Ukraine doubles medium-range drone strikes, targets deeper Russian lines
Ukraine’s mid-range drone campaign has surged, with April strikes topping 160 and reaching targets as far as 1,500 kilometers inside Russia.

Ukraine has sharply expanded its medium-range drone campaign, striking logistics hubs, ammunition depots, troop concentrations and air-defense systems farther behind Russian lines as Volodymyr Zelenskiy presses for deeper attacks. Ukrainian strikes at ranges above 20 kilometers have doubled since March and quadrupled since February, underscoring how quickly Kyiv has scaled a campaign that is meant to disrupt Russian operations without depending only on first-person-view drones.
Ukraine’s Defence Ministry said forces carried out more than 160 middle-range strikes in April, most of them at distances of roughly 120 to 150 kilometers. Those attacks hit more than 65 logistics and ammunition depots, 33 drone-control points and workshops, and 17 troop command posts in occupied Ukraine and Russian border regions. The ministry said the goal was to reduce shelling intensity and limit troop mobility, a sign that the campaign is aimed at degrading the machinery of war rather than only scoring symbolic blows. Zelenskiy said on April 29 that Ukraine would continue extending the range of its strikes on Russia.

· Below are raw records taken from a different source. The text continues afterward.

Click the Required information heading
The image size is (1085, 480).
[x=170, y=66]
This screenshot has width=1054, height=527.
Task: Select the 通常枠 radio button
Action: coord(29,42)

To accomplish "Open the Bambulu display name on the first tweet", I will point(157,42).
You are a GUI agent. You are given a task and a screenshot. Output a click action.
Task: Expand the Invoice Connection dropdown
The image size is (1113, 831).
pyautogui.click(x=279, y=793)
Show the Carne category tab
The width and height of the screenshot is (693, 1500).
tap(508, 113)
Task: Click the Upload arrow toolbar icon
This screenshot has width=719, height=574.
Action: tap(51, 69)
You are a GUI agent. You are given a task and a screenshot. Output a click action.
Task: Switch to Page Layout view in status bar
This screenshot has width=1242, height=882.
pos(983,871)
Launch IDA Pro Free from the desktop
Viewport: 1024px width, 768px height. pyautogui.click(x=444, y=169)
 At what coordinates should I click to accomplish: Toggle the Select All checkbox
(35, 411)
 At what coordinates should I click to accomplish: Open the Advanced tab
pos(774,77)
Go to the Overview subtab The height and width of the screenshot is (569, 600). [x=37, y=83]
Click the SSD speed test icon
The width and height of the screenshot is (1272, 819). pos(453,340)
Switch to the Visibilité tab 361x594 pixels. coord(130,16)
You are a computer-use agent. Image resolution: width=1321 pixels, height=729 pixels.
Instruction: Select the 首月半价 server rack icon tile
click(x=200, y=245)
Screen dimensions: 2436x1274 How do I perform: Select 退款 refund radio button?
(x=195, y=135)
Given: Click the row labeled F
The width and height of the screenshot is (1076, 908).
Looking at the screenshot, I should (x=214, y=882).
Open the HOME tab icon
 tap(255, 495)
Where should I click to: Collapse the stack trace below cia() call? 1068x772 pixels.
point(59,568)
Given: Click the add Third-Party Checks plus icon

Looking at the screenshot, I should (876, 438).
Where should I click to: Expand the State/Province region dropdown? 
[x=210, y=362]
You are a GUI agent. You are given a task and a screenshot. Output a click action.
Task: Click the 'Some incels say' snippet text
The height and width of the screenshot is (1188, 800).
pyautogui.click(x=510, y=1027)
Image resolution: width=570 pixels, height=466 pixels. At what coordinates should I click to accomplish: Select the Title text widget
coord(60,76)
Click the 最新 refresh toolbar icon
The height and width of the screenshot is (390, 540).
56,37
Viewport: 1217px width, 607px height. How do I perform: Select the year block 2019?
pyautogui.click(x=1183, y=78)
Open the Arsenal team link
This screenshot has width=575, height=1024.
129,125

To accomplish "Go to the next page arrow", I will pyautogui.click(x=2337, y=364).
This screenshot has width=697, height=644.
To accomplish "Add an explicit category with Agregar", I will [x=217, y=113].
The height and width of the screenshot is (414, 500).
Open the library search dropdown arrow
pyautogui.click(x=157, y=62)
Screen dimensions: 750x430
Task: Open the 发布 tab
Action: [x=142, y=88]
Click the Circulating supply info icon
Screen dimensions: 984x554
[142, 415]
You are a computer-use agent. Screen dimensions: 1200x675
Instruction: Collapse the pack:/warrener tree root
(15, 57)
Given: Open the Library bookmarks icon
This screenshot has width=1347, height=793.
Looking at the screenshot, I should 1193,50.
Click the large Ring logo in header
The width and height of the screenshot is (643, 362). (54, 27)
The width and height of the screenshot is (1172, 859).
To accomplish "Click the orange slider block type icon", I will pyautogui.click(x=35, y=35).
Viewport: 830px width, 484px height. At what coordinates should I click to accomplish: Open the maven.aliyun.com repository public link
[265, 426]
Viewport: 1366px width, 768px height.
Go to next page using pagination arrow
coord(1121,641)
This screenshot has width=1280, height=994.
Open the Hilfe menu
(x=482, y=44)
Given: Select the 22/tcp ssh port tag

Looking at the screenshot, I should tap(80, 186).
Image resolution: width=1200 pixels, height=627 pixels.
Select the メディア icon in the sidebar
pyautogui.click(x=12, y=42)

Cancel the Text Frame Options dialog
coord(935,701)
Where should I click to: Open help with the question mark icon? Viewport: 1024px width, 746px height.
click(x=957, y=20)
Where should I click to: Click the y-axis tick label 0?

The April tally fits a broader climb in mid-range operations. The Institute for the Study of War said it observed 41 mid-range strikes in January 2026, 61 in February and 115 in March, showing a steady increase before April’s sharper jump. Ukraine also widened its reach against energy and military-industrial targets inside Russia. On April 29, Ukrainian forces struck an oil pumping station about 1,500 kilometers inside Russia near the Ural Mountains. Two days later, Ukrainian drones hit the Tuapse oil refinery for the fourth time in a month, sparking a fire at the Black Sea port and prompting local concern over environmental damage.

The campaign also highlights Ukraine’s push to build domestic strike capacity as the war grinds on. On May 5, Zelenskiy confirmed that Ukrainian-made Flamingo cruise missiles were used in a strike on a military production facility in Cheboksary. Ukrainian media said the plant supplied navigation components for Russia’s Navy, missile industry, aviation and armored vehicles. Taken together, the strikes point to a strategy built around long-range pressure, industrial attrition and the stretching of Russian air defenses, even as Russia intensifies offensives in eastern Ukraine, especially around the heavily fortified Donetsk region.